SHORT PROBLEM →
Format the records from the line with "276, 825, 289)" through the end of the records, both included, as a Markdown table. Use a Row column for the row number and a Text column for the line, and leave out blank lines.

DATASET EXCERPTS →
══════════════════════════════

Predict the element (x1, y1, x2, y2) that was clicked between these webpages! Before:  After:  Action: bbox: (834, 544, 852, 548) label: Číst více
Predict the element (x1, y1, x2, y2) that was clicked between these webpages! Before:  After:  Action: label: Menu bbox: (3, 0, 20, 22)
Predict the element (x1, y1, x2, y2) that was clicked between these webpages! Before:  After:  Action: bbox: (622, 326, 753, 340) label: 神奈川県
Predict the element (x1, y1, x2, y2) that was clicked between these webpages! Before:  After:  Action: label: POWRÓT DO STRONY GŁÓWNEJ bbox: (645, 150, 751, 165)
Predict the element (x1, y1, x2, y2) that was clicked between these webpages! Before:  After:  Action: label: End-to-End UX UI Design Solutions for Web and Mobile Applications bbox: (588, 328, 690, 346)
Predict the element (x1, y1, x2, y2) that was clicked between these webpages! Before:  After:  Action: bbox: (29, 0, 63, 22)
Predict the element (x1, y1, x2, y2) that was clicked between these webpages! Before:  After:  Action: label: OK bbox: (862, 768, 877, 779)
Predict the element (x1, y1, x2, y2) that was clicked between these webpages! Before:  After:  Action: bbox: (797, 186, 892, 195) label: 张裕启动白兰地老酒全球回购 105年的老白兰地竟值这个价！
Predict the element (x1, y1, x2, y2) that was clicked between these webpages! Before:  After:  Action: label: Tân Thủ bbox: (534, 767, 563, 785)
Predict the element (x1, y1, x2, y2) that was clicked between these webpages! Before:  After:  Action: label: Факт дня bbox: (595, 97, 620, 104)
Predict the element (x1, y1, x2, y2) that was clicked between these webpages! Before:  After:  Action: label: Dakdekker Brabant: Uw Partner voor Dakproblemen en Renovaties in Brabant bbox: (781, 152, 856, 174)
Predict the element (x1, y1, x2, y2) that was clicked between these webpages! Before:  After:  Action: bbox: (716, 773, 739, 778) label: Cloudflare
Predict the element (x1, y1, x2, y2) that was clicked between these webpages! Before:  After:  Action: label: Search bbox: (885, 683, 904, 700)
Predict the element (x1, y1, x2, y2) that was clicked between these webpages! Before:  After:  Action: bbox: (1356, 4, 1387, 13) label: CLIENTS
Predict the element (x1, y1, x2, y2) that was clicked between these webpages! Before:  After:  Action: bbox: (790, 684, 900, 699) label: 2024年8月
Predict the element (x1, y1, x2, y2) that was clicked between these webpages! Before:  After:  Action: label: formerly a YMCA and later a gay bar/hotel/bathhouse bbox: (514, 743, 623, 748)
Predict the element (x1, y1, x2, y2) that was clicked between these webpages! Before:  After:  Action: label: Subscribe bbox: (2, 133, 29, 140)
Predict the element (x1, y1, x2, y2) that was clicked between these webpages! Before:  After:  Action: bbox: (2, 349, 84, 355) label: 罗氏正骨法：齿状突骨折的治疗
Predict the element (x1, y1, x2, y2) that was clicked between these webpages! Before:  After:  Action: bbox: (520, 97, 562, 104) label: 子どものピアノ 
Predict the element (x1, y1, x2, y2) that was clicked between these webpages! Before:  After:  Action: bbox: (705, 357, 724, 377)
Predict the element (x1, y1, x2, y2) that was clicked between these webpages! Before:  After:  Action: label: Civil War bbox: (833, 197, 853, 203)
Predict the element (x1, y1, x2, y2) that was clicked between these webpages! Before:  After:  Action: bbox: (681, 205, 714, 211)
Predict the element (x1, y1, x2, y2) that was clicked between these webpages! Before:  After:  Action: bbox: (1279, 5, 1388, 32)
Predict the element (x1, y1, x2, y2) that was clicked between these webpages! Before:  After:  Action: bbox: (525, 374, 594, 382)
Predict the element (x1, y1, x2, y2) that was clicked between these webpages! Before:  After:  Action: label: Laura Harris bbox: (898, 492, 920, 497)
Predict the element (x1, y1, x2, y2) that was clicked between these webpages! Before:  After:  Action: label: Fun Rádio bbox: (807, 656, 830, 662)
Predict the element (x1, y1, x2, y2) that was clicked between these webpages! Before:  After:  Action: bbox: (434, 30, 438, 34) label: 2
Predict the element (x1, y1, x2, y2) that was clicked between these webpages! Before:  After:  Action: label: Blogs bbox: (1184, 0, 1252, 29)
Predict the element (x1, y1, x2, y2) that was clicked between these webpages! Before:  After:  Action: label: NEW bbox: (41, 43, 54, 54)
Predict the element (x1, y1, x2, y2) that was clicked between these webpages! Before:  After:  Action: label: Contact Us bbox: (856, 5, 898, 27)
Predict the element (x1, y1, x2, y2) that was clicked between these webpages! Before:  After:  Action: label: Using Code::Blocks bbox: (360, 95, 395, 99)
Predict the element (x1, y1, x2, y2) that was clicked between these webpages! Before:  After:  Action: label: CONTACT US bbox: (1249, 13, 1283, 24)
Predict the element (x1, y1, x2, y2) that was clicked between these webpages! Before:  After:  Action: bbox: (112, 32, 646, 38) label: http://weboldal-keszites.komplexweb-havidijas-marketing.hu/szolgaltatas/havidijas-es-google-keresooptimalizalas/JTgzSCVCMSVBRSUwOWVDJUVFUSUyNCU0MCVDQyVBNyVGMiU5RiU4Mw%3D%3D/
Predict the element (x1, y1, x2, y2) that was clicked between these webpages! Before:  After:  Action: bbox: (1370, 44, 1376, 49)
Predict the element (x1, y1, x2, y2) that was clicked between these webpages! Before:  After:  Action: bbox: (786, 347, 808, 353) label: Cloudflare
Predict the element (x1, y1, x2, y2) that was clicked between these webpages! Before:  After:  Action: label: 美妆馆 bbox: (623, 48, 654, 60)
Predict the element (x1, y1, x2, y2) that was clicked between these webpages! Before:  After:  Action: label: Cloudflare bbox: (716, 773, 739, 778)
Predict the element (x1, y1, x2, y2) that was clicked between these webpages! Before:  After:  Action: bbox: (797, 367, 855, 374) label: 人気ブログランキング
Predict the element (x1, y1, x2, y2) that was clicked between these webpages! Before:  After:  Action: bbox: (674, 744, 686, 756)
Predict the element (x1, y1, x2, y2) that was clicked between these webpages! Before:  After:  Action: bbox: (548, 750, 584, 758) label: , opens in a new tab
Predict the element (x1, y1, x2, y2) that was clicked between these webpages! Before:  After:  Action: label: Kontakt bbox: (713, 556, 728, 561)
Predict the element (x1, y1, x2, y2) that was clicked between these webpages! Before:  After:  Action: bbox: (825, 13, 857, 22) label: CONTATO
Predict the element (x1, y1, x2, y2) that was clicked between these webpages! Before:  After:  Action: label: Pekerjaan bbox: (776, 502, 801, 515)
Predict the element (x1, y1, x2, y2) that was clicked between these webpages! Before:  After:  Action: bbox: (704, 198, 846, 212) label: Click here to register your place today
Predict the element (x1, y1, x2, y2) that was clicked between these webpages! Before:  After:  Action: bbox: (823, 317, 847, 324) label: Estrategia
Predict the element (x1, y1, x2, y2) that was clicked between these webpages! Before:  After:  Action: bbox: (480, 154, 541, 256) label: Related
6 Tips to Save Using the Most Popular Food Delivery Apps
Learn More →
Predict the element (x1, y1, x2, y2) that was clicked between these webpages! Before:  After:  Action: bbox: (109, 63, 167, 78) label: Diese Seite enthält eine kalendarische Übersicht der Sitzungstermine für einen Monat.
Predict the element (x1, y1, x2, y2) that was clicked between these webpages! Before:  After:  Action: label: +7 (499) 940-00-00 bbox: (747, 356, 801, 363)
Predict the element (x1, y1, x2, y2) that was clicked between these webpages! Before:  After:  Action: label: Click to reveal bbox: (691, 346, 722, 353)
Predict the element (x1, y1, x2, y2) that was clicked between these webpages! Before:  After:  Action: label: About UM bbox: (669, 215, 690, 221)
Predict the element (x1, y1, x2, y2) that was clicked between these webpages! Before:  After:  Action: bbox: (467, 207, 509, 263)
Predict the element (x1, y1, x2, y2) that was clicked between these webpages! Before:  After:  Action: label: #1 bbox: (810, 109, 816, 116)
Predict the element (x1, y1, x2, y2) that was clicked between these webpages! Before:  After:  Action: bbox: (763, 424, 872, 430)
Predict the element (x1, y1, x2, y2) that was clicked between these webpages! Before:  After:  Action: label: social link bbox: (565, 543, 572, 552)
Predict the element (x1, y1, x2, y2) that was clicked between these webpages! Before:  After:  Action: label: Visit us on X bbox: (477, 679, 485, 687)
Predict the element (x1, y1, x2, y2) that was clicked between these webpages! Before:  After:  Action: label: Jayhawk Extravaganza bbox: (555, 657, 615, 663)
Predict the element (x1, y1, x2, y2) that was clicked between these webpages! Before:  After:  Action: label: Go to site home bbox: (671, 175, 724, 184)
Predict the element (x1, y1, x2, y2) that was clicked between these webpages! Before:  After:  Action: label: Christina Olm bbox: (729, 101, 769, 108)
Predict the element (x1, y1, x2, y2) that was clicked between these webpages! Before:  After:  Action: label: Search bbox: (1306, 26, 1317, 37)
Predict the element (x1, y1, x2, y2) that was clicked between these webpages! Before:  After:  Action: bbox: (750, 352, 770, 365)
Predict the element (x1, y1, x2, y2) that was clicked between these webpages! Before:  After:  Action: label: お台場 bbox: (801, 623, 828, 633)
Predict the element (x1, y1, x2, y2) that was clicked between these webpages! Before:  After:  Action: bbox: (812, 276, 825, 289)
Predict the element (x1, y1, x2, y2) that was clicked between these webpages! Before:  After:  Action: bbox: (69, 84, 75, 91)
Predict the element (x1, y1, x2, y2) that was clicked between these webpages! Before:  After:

══════════════════════════════

RESULT OF THIS EXERCISE →
| Row | Text |
|---|---|
| 1 | Predict the element (x1, y1, x2, y2) that was clicked between these webpages! Before:  After:  Action: bbox: (812, 276, 825, 289) |
| 2 | Predict the element (x1, y1, x2, y2) that was clicked between these webpages! Before:  After:  Action: bbox: (69, 84, 75, 91) |
| 3 | Predict the element (x1, y1, x2, y2) that was clicked between these webpages! Before:  After: |